Exercise goal
Retype the data from the line containing "Find the location of a particular element. The image" through the line containing "goes-class-a-label: A is", including both of those lines, and leave out the pictures.

(Beginning of Data for review)

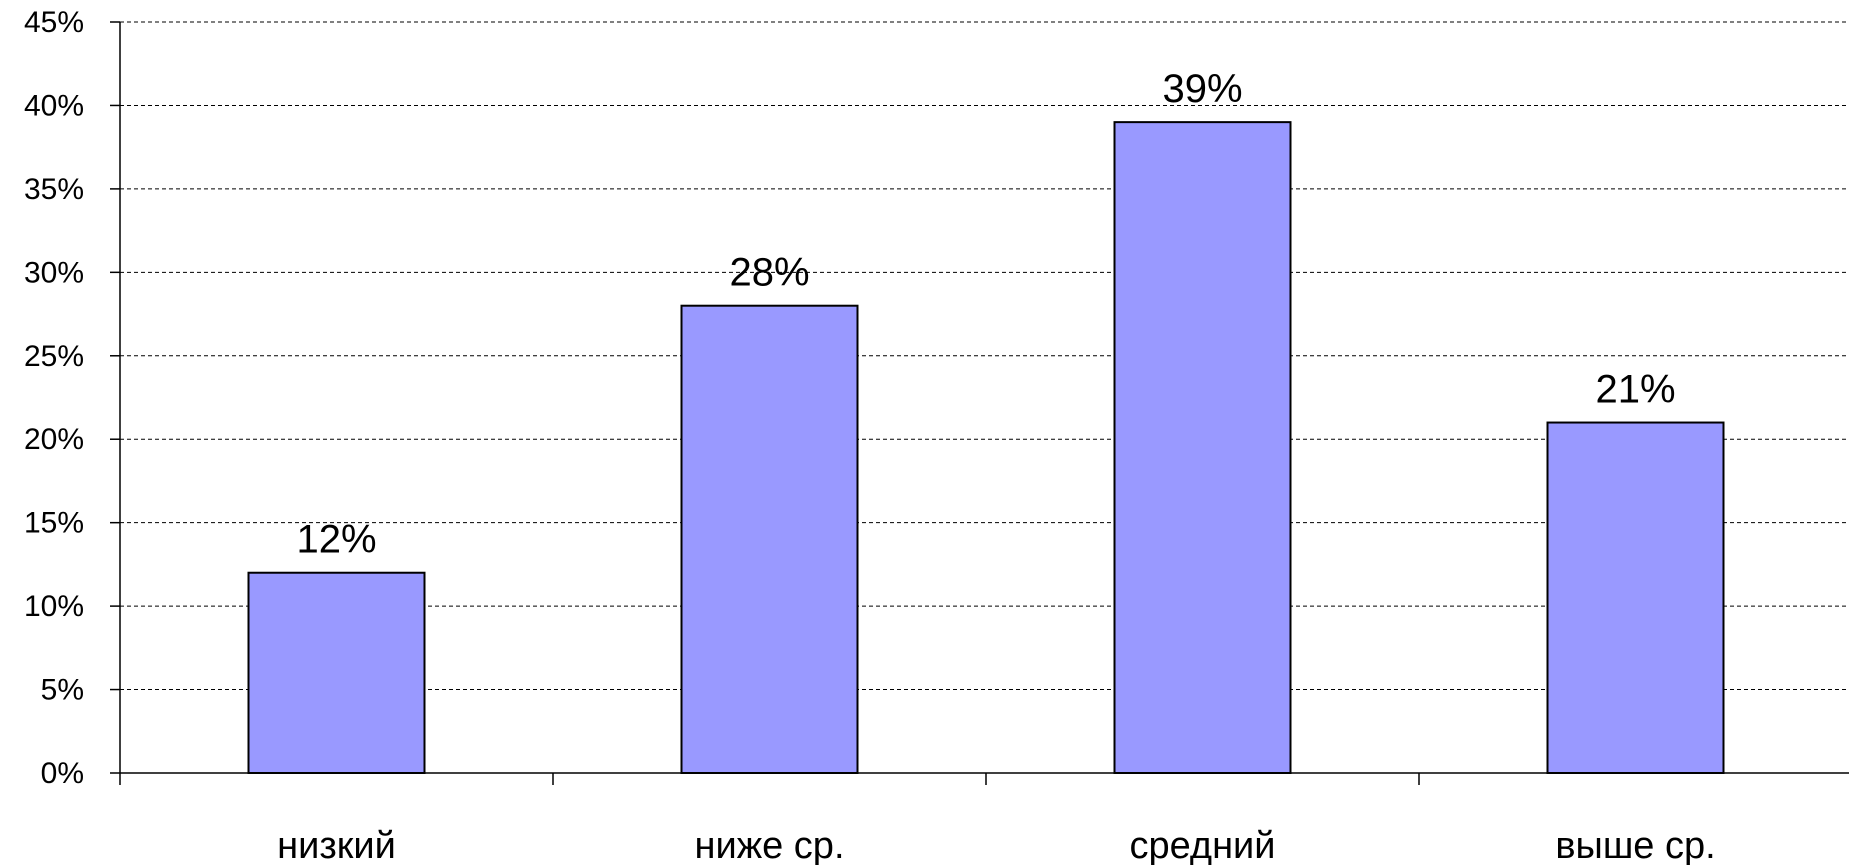 This screenshot has width=1849, height=865. Describe the element at coordinates (62, 774) in the screenshot. I see `y-tick-label: 0%` at that location.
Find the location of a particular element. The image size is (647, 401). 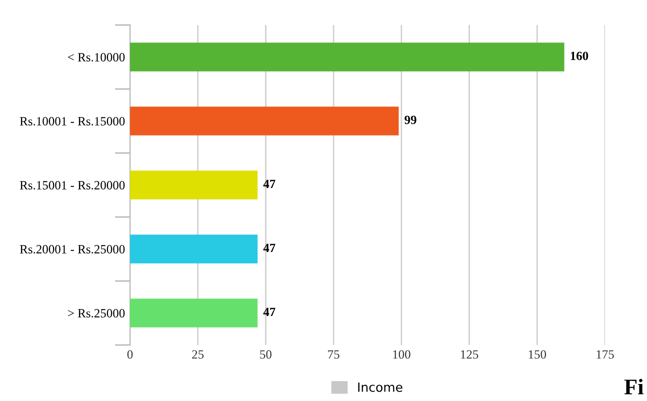

text: Income is located at coordinates (380, 387).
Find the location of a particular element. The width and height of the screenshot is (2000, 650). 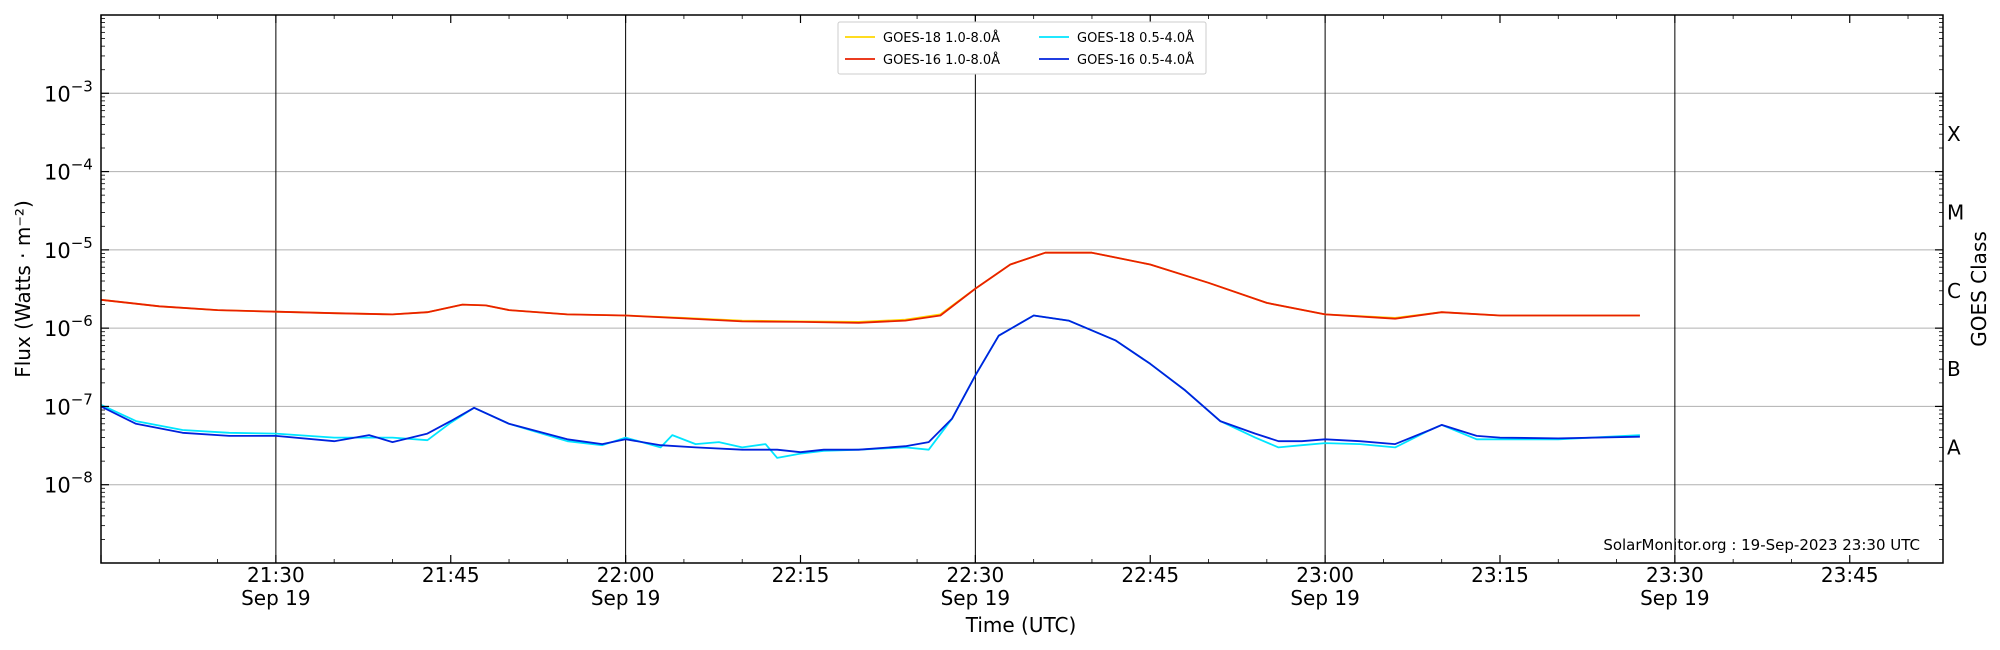

goes-class-a-label: A is located at coordinates (1954, 447).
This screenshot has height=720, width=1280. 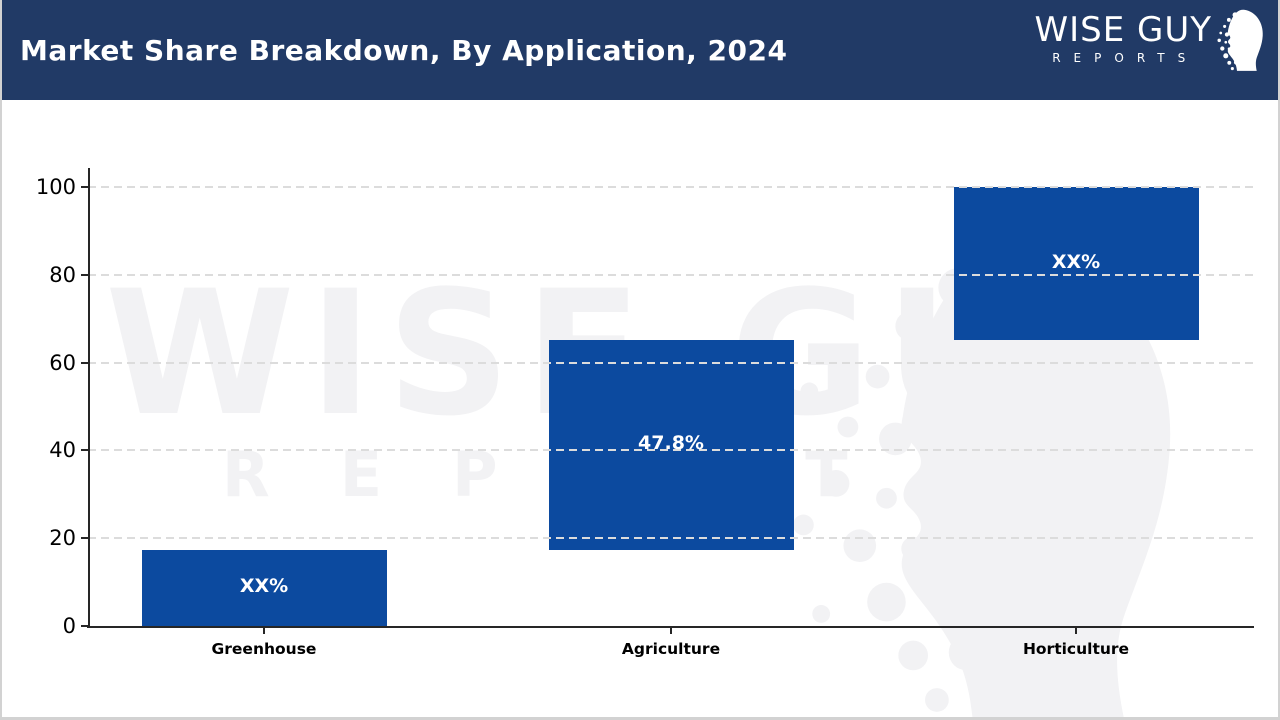 What do you see at coordinates (89, 398) in the screenshot?
I see `y-axis-line` at bounding box center [89, 398].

(End of Data for review)

Problem solution
Find the location of a particular element. The image size is (647, 401). 

text: Income is located at coordinates (380, 387).
Find the location of a particular element. The width and height of the screenshot is (2000, 650). 

goes-class-a-label: A is located at coordinates (1954, 447).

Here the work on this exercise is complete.